Imagina un mapa de una zona que no muestra los senderos ocultos. Así, la conocida ecuación de Schrödinger-Pauli no detecta el 'vórtice interno' especial de los electrones en materiales magnéticos. La teoría de Dirac revela que este vórtice siempre existe y, aún sin considerar la órbita-espín, genera una resistencia eléctrica adicional. ¿Acaso en otras áreas de la física los modelos sencillos también pasan por alto algo esencial?
En un trozo de imán, el electrón se comporta como un barco escorado: incluso en mar en calma, su trayectoria se desvía lateralmente. Es el efecto Hall anómalo: un movimiento con deriva transversal sin campo magnético externo.

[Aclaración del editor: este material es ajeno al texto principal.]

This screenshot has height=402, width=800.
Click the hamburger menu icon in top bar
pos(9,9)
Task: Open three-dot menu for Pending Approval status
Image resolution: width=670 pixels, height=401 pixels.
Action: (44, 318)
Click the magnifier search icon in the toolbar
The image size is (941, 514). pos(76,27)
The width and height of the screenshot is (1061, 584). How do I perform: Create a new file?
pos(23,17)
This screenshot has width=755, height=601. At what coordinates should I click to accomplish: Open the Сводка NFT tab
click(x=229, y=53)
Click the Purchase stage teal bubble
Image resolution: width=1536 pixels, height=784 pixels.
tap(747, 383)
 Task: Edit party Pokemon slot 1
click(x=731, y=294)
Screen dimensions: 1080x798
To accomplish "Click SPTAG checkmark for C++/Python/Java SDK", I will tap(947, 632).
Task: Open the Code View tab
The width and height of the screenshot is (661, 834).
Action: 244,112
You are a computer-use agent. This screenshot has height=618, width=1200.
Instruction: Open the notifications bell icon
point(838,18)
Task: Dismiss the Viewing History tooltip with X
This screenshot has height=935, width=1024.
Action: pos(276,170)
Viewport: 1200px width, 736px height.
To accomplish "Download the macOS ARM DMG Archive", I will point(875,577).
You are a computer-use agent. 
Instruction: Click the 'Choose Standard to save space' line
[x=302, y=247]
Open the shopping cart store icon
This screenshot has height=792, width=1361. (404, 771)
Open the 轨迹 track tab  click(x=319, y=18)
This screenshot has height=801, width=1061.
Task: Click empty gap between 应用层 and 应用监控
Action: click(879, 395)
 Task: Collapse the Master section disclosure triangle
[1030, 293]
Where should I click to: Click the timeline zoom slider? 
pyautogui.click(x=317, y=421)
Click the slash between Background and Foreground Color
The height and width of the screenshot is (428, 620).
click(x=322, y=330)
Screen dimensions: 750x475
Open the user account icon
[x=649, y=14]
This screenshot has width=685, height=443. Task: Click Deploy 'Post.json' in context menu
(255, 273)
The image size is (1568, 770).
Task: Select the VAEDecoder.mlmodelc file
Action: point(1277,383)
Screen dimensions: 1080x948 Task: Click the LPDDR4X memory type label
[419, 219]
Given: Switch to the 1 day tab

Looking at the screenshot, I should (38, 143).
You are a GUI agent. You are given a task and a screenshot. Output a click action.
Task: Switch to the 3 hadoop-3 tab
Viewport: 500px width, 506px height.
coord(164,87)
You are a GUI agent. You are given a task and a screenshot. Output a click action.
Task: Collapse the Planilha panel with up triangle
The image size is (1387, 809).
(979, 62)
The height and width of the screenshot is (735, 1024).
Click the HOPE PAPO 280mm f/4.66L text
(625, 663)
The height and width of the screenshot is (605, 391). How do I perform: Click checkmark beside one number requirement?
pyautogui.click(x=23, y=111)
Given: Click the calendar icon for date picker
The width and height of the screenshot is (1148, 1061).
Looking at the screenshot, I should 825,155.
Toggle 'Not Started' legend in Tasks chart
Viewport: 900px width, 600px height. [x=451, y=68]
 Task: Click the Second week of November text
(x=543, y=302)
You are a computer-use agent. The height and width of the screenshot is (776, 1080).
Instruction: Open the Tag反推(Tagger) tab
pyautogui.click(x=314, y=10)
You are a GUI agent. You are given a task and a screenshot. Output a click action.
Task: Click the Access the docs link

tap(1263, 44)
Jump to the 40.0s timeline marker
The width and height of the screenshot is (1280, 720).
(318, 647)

Antes se pensaba que todo se debía a cómo el giro propio (espín) del electrón influye en su movimiento. Pero las teorías de Schrödinger y Pauli pasaban por alto una causa más profunda. La descripción completa de Dirac dentro de la física fundamental muestra que el electrón mismo posee una curvatura intrínseca en su trayectoria (curvatura de Berry). Es como si el barco tuviera un casco asimétrico y no pudiera navegar recto.
La magnitud de la escora está determinada por la constante 1/(2m²c²), donde m es la masa del electrón, c es la velocidad de la luz. En cristales con orden magnético, donde todos los espines—«brújulas»—apuntan en la misma dirección, se rompe la simetría temporal. Esto crea un campo eléctrico adicional: esa misma señal anómala. Es sorprendente que dicha curvatura exista incluso para un electrón en reposo. En la práctica, promete una electrónica sin imanes voluminosos: se puede controlar la corriente usando la curvatura interna del material.
🎯 Un efecto descubierto hace más de un siglo fue un misterio durante mucho tiempo; solo recientemente se supo que la respuesta estaba oculta en las ecuaciones de Dirac, y que este «sesgo» es fundamental incluso para partículas en reposo.